On 9/7/21 1:01 AM, Tejas wrote:
> On Tuesday, 7 September 2021 at 01:34:01 UTC, Basile B. wrote:
>> On Wednesday, 1 September 2021 at 04:40:37 UTC, Виталий Фадеев wrote:
>>> I want say "Thank you!" to all who works under D.
>>>
>>> I see the result of your work, even if it is small, even the size of 
>>> a byte.
>>> I use D and see your gift.
>>> I like. :)
>>
>> while this code looks natural and obvious, although pointless
>>
>> ```d
>> module m;
>>
>> struct S { int i; }
>>
>> S _s;
>>
>> S s (){return _s;}
>>
>> void main()
>> {
>>     s().i = 42;
>> }
>> ```
>>
>> the reality is that `i` can only be accessed through a pointer to a 
>> `S` (you want a deref of the address plus a offset).but `s` returns a 
>> `S` by value... so a temporary is created.
>>
>> All the time we write code that compiles but this code just compiles 
>> because the front end will help us, in this case, by turning `s()` 
>> into a lvalue.
>>
>> so we can indeed say thanks. what you think just works actually 
>> requires some unexpected rewrites, like **all the time**.
> 
> Don't you think it would be better to raise a warning though instead of 
> silently fixing it?
> 
> It would help people understand the differences between `structs` and 
> `classes` better, and when they will be using them in a much more 
> complex set of circumstances where the compiler won't be able to detect 
> what they're doing, they'll use them the right way.
> 
> This seems like setting them up for frustration in the future, since one 
> can definitely run into a case where `struct` will purely be treated as 
> a value type and then the user will feel that the behaviour is 
> inconsistent with what they've experienced.
> 
> 
> This reminds me of single length string literals being treated as a 
> character.
> 
> ```d
> void main(){
>       char[5] a = "y";//shouldn't compile, but it does

That is certainly an odd behavior.

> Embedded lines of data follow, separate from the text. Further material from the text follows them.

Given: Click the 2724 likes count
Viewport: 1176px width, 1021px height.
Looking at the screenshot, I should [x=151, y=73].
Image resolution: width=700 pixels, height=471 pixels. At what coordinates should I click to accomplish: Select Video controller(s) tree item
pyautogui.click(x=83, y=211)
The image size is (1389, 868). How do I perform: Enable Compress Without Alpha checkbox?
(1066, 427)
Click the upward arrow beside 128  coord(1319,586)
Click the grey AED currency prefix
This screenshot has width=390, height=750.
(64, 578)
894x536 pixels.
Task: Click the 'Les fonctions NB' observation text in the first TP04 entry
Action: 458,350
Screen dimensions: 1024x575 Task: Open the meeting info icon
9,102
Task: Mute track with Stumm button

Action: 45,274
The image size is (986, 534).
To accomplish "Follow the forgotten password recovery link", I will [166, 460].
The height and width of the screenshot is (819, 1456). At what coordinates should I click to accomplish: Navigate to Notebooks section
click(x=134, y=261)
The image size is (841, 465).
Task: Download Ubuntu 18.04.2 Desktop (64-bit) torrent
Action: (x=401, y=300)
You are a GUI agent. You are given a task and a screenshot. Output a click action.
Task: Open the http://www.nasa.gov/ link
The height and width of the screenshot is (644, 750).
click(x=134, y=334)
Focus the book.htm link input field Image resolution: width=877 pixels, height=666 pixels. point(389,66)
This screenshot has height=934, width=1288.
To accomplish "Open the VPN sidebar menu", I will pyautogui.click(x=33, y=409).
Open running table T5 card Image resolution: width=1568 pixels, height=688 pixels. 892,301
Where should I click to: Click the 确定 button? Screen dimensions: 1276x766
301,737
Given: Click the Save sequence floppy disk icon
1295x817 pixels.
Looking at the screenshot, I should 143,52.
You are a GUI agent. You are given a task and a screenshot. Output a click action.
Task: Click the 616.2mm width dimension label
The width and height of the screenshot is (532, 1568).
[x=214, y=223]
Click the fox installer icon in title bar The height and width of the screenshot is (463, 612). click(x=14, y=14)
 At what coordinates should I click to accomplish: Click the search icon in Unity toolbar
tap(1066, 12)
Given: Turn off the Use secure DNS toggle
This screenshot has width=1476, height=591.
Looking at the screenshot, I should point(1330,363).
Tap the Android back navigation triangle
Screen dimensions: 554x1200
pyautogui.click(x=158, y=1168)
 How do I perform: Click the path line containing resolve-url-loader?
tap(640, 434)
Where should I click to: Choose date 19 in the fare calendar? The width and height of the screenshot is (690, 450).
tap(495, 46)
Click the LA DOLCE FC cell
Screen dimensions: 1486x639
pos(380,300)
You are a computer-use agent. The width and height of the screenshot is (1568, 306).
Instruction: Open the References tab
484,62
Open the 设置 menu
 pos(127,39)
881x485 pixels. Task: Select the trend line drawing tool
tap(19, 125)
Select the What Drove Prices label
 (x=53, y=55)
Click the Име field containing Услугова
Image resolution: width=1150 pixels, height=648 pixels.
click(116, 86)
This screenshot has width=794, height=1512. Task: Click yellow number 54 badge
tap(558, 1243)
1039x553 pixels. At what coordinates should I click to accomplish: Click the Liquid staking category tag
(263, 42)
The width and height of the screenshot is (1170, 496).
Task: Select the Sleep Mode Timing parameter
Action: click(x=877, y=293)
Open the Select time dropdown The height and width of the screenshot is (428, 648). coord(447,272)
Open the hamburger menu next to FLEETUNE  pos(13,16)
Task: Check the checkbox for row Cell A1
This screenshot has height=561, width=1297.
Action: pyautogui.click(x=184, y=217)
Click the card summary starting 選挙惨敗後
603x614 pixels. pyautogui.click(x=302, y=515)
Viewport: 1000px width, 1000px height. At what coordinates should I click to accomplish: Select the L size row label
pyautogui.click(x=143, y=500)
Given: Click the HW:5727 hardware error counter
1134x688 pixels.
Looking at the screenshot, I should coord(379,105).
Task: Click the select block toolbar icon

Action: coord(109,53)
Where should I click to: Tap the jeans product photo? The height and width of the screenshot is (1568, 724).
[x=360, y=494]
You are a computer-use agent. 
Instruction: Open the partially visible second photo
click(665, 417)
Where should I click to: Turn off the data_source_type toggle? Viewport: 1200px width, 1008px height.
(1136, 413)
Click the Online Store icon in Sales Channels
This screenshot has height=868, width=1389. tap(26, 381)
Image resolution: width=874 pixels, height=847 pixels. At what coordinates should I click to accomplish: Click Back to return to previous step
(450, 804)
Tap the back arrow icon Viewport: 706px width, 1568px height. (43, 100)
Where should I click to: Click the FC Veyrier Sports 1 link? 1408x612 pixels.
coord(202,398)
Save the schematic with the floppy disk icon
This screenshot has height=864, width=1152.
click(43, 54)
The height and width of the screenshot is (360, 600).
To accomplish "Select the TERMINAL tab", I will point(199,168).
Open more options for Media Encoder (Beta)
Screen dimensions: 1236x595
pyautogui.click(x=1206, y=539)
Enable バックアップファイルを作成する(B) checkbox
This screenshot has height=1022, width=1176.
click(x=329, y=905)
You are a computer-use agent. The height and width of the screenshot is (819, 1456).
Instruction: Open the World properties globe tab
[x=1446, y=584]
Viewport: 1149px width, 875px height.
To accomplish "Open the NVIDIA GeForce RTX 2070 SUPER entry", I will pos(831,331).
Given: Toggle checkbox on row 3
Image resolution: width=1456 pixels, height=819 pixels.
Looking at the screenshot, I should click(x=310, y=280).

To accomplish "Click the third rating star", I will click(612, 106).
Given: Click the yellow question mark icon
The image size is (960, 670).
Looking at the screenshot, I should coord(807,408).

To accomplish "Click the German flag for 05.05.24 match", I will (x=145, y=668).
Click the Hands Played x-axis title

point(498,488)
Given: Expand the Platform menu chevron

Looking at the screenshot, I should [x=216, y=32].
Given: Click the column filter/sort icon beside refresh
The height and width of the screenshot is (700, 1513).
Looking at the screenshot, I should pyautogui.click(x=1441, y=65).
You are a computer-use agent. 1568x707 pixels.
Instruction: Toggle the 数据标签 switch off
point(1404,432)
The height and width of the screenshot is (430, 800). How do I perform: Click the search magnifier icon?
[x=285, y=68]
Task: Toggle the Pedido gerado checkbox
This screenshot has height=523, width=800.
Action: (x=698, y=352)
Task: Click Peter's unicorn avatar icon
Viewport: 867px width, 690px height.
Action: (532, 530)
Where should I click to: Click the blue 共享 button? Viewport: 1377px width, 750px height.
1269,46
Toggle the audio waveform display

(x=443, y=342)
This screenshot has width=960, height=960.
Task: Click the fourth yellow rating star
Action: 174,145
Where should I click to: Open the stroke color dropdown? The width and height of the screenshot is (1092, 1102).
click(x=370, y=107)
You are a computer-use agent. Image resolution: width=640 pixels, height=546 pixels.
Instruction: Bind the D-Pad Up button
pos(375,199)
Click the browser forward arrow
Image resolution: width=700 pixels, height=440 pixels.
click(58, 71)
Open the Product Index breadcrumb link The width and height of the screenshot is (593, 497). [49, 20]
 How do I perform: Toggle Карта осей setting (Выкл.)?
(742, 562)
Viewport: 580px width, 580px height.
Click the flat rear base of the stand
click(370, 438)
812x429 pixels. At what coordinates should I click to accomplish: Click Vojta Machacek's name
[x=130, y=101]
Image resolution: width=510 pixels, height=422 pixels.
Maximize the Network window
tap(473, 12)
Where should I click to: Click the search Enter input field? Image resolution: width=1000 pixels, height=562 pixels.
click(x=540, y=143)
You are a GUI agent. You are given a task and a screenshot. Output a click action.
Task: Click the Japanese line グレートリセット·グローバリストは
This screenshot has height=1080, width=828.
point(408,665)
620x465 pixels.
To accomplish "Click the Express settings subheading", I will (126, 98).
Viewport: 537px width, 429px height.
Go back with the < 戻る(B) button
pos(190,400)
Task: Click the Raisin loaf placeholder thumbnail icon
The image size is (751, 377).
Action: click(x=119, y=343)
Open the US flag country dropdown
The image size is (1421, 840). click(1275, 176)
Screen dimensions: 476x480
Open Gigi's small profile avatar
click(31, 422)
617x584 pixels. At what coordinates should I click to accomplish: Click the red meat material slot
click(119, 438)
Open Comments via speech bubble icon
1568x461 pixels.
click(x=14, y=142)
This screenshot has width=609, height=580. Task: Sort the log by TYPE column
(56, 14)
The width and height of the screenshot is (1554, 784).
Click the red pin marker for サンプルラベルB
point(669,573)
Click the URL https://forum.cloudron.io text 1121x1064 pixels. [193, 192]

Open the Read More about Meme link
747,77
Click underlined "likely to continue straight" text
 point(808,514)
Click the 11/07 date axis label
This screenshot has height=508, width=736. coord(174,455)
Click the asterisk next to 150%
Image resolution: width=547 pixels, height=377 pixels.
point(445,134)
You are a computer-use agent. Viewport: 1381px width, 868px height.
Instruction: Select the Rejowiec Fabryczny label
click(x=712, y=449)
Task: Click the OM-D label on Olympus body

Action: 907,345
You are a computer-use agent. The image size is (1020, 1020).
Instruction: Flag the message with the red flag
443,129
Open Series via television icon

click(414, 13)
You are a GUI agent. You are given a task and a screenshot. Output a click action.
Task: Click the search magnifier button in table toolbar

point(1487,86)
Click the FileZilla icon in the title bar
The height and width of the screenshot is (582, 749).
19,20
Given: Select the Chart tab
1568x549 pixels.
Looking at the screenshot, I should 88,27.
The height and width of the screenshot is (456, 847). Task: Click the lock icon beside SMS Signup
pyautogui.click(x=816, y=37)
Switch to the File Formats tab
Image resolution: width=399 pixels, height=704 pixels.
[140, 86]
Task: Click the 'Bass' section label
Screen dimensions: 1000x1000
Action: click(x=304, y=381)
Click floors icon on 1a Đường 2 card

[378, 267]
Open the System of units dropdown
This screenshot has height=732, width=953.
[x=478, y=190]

Looking at the resulting array, it's 
padded with 0s.

>       char[5] b = 'y';
>       writeln(a);
>       writeln(b);
> }
> 
> 
> Output:
> y
> yyyyy
> ```

This is not doing what you think it is doing. It's outputting 
essentially `"y\0\0\0\0"`, you just don't see the 0's on the console.

> 
> Was it a good thing that the compiler rewrote the string into a char in 
> this case? Wouldn't it be better if an error/warning was provided instead?

I think this "feature" should be removed, personally. Especially since 
it's not consistent with other array types.